Entwhistle’s grey eyes stared at Gorde without flinching. “David Whitaker was a good bloke. I don’t know whether he sent a copy of that survey report to the Bahrain office or not; and I don’t care. Nobody had done anything about it. Not even his father. He was out on his own and he thought he was on to something. I spent the better part of a week searching the desert for his body, and it seemed to me if I couldn’t give him a headstone, I might at least see if he was right and we could name an oilfield after him. Maybe it sounds a little crazy to you, Sir Philip,” he added almost belligerently, “but I just felt it was up to me to do something. I don’t like to see a good chap’s life thrown away for nothing. And if Erkhard kicks me off the Company’s payroll as a result, I shan’t cry my eyes out.”
Gorde didn’t say anything for a moment. He seemed lost in thoug
ht. “How far have you got with the check?” he asked at length.
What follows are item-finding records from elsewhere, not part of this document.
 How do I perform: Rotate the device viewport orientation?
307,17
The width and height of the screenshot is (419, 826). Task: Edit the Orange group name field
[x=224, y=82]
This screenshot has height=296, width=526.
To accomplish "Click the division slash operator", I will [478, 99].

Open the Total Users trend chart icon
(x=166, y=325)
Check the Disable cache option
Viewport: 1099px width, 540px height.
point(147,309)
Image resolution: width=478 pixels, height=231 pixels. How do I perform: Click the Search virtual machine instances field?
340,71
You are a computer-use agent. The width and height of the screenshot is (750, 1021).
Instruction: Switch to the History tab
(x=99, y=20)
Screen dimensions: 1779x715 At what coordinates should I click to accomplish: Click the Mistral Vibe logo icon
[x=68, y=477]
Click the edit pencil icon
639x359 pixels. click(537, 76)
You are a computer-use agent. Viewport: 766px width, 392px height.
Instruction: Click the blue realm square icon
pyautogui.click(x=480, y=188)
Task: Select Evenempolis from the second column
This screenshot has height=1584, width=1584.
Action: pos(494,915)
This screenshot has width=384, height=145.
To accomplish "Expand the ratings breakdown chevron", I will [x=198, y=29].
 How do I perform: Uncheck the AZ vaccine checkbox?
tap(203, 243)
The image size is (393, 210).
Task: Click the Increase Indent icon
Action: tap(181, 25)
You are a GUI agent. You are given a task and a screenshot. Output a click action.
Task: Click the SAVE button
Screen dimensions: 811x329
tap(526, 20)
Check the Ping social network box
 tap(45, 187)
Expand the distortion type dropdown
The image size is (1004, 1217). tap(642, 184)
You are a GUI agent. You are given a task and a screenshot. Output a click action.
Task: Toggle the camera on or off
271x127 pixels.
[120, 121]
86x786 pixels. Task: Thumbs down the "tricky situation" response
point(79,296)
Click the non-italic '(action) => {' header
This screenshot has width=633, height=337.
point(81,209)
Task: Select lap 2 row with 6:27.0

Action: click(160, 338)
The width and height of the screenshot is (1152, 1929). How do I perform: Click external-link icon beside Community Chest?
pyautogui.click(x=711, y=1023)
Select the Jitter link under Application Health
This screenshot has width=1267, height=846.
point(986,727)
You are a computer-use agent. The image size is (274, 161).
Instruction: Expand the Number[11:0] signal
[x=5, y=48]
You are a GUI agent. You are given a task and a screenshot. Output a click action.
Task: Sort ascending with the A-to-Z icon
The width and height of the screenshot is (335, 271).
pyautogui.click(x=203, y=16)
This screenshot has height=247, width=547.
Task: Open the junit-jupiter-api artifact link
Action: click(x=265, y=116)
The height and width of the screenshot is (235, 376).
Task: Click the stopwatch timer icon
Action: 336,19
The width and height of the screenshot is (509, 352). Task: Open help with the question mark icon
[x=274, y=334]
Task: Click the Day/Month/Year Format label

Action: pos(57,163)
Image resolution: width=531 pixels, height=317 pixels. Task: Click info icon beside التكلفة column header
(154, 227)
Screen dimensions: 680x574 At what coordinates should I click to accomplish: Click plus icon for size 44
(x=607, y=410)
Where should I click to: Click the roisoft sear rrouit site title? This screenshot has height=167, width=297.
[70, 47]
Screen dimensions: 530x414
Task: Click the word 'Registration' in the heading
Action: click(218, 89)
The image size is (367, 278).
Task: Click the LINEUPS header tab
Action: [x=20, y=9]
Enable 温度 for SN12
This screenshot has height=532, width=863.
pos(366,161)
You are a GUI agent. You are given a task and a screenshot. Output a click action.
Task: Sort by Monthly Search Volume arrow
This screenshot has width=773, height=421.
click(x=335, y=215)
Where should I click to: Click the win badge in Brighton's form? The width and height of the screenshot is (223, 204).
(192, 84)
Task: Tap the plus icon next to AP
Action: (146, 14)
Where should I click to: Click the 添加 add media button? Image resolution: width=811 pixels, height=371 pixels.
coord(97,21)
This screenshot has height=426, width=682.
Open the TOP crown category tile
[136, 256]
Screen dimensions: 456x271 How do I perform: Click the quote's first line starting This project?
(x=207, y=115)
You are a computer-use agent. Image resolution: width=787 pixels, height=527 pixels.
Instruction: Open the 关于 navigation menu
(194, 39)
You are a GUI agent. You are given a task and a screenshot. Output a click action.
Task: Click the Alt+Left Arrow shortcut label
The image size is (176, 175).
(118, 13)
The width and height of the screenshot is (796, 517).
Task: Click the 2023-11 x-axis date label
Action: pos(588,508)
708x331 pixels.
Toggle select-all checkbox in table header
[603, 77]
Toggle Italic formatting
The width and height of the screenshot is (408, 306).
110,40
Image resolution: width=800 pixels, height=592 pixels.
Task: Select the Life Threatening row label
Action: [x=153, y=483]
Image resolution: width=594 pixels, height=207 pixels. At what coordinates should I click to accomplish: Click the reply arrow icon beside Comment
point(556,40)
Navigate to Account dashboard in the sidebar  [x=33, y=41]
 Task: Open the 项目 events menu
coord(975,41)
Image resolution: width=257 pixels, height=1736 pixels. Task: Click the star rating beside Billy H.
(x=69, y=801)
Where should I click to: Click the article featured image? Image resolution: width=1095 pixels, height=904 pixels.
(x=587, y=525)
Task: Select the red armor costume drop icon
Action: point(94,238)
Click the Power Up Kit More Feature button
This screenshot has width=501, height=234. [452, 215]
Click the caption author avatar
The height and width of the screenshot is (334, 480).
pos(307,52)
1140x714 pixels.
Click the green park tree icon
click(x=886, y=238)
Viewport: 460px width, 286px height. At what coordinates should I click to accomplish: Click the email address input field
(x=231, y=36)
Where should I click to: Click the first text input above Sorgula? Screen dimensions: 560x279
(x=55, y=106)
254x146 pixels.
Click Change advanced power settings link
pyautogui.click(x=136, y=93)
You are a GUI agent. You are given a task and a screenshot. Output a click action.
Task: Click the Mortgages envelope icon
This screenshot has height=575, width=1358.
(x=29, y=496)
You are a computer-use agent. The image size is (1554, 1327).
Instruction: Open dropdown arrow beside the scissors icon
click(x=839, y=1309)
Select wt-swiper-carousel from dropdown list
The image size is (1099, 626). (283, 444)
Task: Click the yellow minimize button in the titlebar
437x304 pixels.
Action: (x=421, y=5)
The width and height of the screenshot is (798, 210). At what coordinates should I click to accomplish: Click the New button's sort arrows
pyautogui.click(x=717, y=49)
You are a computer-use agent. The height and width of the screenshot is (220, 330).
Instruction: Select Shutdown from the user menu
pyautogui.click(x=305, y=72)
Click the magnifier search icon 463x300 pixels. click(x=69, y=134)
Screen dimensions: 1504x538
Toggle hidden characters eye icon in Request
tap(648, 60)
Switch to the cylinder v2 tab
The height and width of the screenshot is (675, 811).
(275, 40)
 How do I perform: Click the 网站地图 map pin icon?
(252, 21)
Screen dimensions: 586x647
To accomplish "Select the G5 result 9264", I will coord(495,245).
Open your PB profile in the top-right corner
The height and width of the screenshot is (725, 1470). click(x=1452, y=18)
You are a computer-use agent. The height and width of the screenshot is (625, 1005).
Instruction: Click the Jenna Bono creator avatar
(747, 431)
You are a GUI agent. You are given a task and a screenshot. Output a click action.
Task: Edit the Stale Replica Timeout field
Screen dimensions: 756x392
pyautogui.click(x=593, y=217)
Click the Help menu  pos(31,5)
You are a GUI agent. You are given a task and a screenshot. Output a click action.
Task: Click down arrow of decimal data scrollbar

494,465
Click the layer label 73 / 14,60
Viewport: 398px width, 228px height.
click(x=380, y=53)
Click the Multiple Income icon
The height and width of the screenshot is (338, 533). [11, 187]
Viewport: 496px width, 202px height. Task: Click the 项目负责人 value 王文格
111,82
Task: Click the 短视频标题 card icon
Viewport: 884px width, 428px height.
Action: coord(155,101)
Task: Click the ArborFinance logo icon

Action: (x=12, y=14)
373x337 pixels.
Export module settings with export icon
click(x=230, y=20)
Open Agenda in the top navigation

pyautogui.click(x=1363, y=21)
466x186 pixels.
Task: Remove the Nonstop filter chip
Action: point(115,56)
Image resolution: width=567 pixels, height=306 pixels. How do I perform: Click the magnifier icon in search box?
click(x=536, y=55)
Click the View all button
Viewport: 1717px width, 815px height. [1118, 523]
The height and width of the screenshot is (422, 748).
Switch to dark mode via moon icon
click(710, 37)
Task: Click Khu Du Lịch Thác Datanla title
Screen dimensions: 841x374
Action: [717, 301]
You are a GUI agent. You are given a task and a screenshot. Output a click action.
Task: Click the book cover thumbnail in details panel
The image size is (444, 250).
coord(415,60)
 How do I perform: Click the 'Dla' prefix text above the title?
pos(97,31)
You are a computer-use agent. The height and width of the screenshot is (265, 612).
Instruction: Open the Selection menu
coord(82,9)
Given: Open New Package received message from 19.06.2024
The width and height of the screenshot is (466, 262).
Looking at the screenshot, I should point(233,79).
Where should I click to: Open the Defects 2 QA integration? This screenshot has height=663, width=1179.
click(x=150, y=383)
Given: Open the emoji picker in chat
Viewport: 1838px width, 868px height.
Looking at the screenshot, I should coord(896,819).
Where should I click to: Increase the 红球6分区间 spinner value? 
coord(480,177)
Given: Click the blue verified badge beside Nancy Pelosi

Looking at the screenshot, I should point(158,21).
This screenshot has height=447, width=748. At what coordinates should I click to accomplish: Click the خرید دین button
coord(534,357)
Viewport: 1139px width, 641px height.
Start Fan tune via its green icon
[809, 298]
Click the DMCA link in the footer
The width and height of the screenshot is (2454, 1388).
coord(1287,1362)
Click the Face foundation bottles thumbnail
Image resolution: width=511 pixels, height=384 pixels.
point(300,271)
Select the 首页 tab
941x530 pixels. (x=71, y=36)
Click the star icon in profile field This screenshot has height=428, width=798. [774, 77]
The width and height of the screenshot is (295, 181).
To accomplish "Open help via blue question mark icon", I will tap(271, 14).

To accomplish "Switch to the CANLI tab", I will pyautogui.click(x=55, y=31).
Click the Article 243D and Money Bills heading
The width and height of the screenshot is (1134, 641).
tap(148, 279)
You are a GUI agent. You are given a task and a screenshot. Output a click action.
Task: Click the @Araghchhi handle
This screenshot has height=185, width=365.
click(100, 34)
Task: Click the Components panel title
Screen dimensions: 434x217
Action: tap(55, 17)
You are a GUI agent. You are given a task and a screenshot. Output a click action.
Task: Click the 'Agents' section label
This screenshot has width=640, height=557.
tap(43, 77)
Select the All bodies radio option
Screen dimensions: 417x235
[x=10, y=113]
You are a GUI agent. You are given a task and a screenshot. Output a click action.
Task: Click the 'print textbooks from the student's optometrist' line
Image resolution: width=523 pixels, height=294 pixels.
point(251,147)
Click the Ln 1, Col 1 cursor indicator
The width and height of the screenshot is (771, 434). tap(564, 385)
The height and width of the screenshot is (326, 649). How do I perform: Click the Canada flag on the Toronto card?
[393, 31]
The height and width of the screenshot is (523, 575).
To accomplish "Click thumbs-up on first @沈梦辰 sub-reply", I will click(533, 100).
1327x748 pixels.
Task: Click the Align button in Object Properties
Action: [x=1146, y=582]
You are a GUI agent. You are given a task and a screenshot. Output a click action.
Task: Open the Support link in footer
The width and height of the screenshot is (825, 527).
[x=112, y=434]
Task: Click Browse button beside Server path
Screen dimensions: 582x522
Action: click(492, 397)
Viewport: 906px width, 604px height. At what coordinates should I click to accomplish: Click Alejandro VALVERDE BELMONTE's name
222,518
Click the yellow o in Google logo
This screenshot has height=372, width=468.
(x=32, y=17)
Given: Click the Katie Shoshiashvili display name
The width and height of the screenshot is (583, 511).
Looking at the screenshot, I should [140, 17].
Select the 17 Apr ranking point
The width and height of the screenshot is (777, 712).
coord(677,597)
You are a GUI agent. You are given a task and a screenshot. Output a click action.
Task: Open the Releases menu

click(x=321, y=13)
“There are four locations given as probable anti-clines in the report. I’ve done a check on the most southeasterly—Location D, he called it. Now I’ve just begun drilling the first shot hole on Location C. If you care to come to the truck, I can show you David Whitaker’s report. Or has Mr. Erkhard already shown it to you?”
“No, he hasn’t. Nevertheless,” Gorde added, “I’ve seen a copy. Grant here was kind enough to show it to me.” This on a note of irony, and he introduced me then. “A lawyer. Like you, he wants to know what young Whitaker was doing across the border into Saudi.” He turned to me. “I don’t suppose you’ve ever seen a seismological truck, have you?” And when I shook my head, he said: “Well, if you want to see the sort of work David Whitaker was engaged on, I’m sure Entwhistle would show you over his vehicle.” He turned back to Entwhistle. “No point in stopping you in the middle of drilling a shot hole. You can finish the check on your Location C. Then you’re to pull out. Understand?”
“Yes, sir.” Relief and something akin to affection showed for an instant on Entwhistle’s face.
“Results to be sent direct to me. And now take Grant to your truck and show him how it works. Meanwhile, I’ll write a letter for you to Sheikh Makhmud, just in case. I don’t doubt he knows you’re here.” He stood back from the door. “Ten minutes,” he said to me. “All right? And then I want to find Charles Whitaker’s rig; find out why he isn’t, drilling here if his son was so damn sure.”
I nodded. I didn’t even hesitate. I was being given the opportunity of ten minutes alone with Entwhistle. I jumped out of the plane and it was like jumping into the full glare of an open-hearth furnace. Entwhistle remained a moment talking to Gorde, and when he joined me in the Land Rover he glanced at me curiously, so that I wondered what Gorde had told him about me. Stones rattled against the rusted mudguards as we batted over the gravel towards the truck, which seemed to be standing in a pool of water. The mirage only lifted when we were within a hundred yards of it.